• _INSTRUCTION_
Format the entries below as a numbered list, omitting any blank lines.

(Collected data entries)
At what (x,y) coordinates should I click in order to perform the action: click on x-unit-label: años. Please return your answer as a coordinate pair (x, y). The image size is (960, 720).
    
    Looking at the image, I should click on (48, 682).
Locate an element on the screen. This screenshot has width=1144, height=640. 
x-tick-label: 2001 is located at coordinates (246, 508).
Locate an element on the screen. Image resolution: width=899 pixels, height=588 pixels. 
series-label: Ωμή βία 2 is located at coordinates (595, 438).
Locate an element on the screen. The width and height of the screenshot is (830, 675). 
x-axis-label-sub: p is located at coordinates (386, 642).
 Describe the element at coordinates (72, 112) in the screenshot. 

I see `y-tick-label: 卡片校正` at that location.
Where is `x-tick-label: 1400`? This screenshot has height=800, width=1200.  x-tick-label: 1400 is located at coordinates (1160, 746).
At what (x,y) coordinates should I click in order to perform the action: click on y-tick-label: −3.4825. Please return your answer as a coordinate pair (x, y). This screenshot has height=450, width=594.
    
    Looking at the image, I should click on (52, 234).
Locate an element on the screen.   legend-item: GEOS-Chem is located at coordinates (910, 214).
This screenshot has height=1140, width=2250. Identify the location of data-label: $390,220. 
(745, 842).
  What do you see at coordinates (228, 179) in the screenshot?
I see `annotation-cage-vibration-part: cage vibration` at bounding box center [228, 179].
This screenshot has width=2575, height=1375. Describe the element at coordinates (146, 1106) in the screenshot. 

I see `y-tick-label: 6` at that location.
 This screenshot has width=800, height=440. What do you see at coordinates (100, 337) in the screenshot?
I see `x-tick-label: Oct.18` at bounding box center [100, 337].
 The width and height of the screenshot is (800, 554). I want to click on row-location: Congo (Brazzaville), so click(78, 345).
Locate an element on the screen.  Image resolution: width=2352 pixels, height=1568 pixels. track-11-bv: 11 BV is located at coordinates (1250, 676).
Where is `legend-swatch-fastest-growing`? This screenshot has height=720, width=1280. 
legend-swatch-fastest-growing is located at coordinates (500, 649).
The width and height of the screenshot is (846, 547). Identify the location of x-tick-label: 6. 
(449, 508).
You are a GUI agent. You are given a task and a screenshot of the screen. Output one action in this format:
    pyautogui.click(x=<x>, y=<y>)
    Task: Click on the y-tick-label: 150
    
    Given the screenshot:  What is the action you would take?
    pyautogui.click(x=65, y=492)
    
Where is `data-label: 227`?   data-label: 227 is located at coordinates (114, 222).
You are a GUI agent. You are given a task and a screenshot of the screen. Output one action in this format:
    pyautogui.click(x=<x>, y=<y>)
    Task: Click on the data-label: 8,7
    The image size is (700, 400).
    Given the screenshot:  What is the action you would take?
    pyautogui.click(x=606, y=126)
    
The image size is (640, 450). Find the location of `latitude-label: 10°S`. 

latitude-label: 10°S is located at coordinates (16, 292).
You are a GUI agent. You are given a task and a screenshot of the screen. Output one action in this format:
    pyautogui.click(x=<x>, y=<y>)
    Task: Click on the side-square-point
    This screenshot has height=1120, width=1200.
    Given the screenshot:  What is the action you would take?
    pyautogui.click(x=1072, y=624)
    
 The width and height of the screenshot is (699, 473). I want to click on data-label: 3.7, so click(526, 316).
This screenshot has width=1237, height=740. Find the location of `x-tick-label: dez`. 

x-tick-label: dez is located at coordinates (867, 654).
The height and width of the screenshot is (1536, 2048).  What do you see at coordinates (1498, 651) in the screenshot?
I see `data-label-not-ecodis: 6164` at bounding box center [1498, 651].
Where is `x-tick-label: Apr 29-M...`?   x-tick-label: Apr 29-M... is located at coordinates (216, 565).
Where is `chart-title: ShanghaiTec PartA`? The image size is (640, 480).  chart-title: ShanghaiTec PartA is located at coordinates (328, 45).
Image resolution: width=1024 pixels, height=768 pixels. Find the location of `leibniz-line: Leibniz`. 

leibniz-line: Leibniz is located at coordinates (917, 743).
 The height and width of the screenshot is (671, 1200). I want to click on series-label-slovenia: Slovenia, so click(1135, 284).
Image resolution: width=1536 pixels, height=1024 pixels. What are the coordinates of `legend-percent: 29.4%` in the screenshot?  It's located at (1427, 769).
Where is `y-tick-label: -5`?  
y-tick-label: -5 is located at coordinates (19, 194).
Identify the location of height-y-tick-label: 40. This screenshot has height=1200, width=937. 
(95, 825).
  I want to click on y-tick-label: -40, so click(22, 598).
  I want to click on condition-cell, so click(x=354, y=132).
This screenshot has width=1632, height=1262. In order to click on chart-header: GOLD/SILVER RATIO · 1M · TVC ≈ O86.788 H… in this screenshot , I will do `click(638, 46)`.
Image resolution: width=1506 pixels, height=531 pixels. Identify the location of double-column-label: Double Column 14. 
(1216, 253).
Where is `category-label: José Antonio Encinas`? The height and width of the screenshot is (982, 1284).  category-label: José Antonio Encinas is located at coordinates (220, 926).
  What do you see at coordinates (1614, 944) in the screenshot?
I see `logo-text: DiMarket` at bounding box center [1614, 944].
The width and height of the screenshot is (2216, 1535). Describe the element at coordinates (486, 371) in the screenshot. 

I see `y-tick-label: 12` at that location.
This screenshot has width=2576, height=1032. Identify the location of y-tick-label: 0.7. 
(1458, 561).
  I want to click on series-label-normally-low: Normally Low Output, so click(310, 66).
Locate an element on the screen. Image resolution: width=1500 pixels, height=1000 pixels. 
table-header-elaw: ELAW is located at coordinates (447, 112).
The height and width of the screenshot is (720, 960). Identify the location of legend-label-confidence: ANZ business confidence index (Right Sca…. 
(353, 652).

• _PROBLEM SOLUTION_
1. At what (x,y) coordinates should I click in order to perform the action: click on x-unit-label: años. Please return your answer as a coordinate pair (x, y). The image size is (960, 720).
2.     Looking at the image, I should click on (48, 682).
3. Locate an element on the screen. This screenshot has width=1144, height=640. 
4. x-tick-label: 2001 is located at coordinates (246, 508).
5. Locate an element on the screen. Image resolution: width=899 pixels, height=588 pixels. 
6. series-label: Ωμή βία 2 is located at coordinates (595, 438).
7. Locate an element on the screen. The width and height of the screenshot is (830, 675). 
8. x-axis-label-sub: p is located at coordinates (386, 642).
9.  Describe the element at coordinates (72, 112) in the screenshot. 
10. I see `y-tick-label: 卡片校正` at that location.
11. Where is `x-tick-label: 1400`? This screenshot has height=800, width=1200.  x-tick-label: 1400 is located at coordinates (1160, 746).
12. At what (x,y) coordinates should I click in order to perform the action: click on y-tick-label: −3.4825. Please return your answer as a coordinate pair (x, y). This screenshot has height=450, width=594.
13.     Looking at the image, I should click on (52, 234).
14. Locate an element on the screen.   legend-item: GEOS-Chem is located at coordinates (910, 214).
15. This screenshot has height=1140, width=2250. Identify the location of data-label: $390,220. 
16. (745, 842).
17.   What do you see at coordinates (228, 179) in the screenshot?
18. I see `annotation-cage-vibration-part: cage vibration` at bounding box center [228, 179].
19. This screenshot has width=2575, height=1375. Describe the element at coordinates (146, 1106) in the screenshot. 
20. I see `y-tick-label: 6` at that location.
21.  This screenshot has width=800, height=440. What do you see at coordinates (100, 337) in the screenshot?
22. I see `x-tick-label: Oct.18` at bounding box center [100, 337].
23.  The width and height of the screenshot is (800, 554). I want to click on row-location: Congo (Brazzaville), so click(78, 345).
24. Locate an element on the screen.  Image resolution: width=2352 pixels, height=1568 pixels. track-11-bv: 11 BV is located at coordinates (1250, 676).
25. Where is `legend-swatch-fastest-growing`? This screenshot has height=720, width=1280. 
26. legend-swatch-fastest-growing is located at coordinates (500, 649).
27. The width and height of the screenshot is (846, 547). Identify the location of x-tick-label: 6. 
28. (449, 508).
29. You are a GUI agent. You are given a task and a screenshot of the screen. Output one action in this format:
30.     pyautogui.click(x=<x>, y=<y>)
31.     Task: Click on the y-tick-label: 150
32.     Given the screenshot:  What is the action you would take?
33.     pyautogui.click(x=65, y=492)
34. Where is `data-label: 227`?   data-label: 227 is located at coordinates (114, 222).
35. You are a GUI agent. You are given a task and a screenshot of the screen. Output one action in this format:
36.     pyautogui.click(x=<x>, y=<y>)
37.     Task: Click on the data-label: 8,7
38.     The image size is (700, 400).
39.     Given the screenshot:  What is the action you would take?
40.     pyautogui.click(x=606, y=126)
41. The image size is (640, 450). Find the location of `latitude-label: 10°S`. 
42. latitude-label: 10°S is located at coordinates (16, 292).
43. You are a GUI agent. You are given a task and a screenshot of the screen. Output one action in this format:
44.     pyautogui.click(x=<x>, y=<y>)
45.     Task: Click on the side-square-point
46.     This screenshot has height=1120, width=1200.
47.     Given the screenshot:  What is the action you would take?
48.     pyautogui.click(x=1072, y=624)
49.  The width and height of the screenshot is (699, 473). I want to click on data-label: 3.7, so click(526, 316).
50. This screenshot has width=1237, height=740. Find the location of `x-tick-label: dez`. 
51. x-tick-label: dez is located at coordinates (867, 654).
52. The height and width of the screenshot is (1536, 2048).  What do you see at coordinates (1498, 651) in the screenshot?
53. I see `data-label-not-ecodis: 6164` at bounding box center [1498, 651].
54. Where is `x-tick-label: Apr 29-M...`?   x-tick-label: Apr 29-M... is located at coordinates (216, 565).
55. Where is `chart-title: ShanghaiTec PartA`? The image size is (640, 480).  chart-title: ShanghaiTec PartA is located at coordinates (328, 45).
56. Image resolution: width=1024 pixels, height=768 pixels. Find the location of `leibniz-line: Leibniz`. 
57. leibniz-line: Leibniz is located at coordinates (917, 743).
58.  The height and width of the screenshot is (671, 1200). I want to click on series-label-slovenia: Slovenia, so click(1135, 284).
59. Image resolution: width=1536 pixels, height=1024 pixels. What are the coordinates of `legend-percent: 29.4%` in the screenshot?  It's located at (1427, 769).
60. Where is `y-tick-label: -5`?  
61. y-tick-label: -5 is located at coordinates (19, 194).
62. Identify the location of height-y-tick-label: 40. This screenshot has height=1200, width=937. 
63. (95, 825).
64.   I want to click on y-tick-label: -40, so click(22, 598).
65.   I want to click on condition-cell, so click(x=354, y=132).
66. This screenshot has width=1632, height=1262. In order to click on chart-header: GOLD/SILVER RATIO · 1M · TVC ≈ O86.788 H… in this screenshot , I will do `click(638, 46)`.
67. Image resolution: width=1506 pixels, height=531 pixels. Identify the location of double-column-label: Double Column 14. 
68. (1216, 253).
69. Where is `category-label: José Antonio Encinas`? The height and width of the screenshot is (982, 1284).  category-label: José Antonio Encinas is located at coordinates (220, 926).
70.   What do you see at coordinates (1614, 944) in the screenshot?
71. I see `logo-text: DiMarket` at bounding box center [1614, 944].
72. The width and height of the screenshot is (2216, 1535). Describe the element at coordinates (486, 371) in the screenshot. 
73. I see `y-tick-label: 12` at that location.
74. This screenshot has width=2576, height=1032. Identify the location of y-tick-label: 0.7. 
75. (1458, 561).
76.   I want to click on series-label-normally-low: Normally Low Output, so click(310, 66).
77. Locate an element on the screen. Image resolution: width=1500 pixels, height=1000 pixels. 
78. table-header-elaw: ELAW is located at coordinates (447, 112).
79. The height and width of the screenshot is (720, 960). Identify the location of legend-label-confidence: ANZ business confidence index (Right Sca…. 
80. (353, 652).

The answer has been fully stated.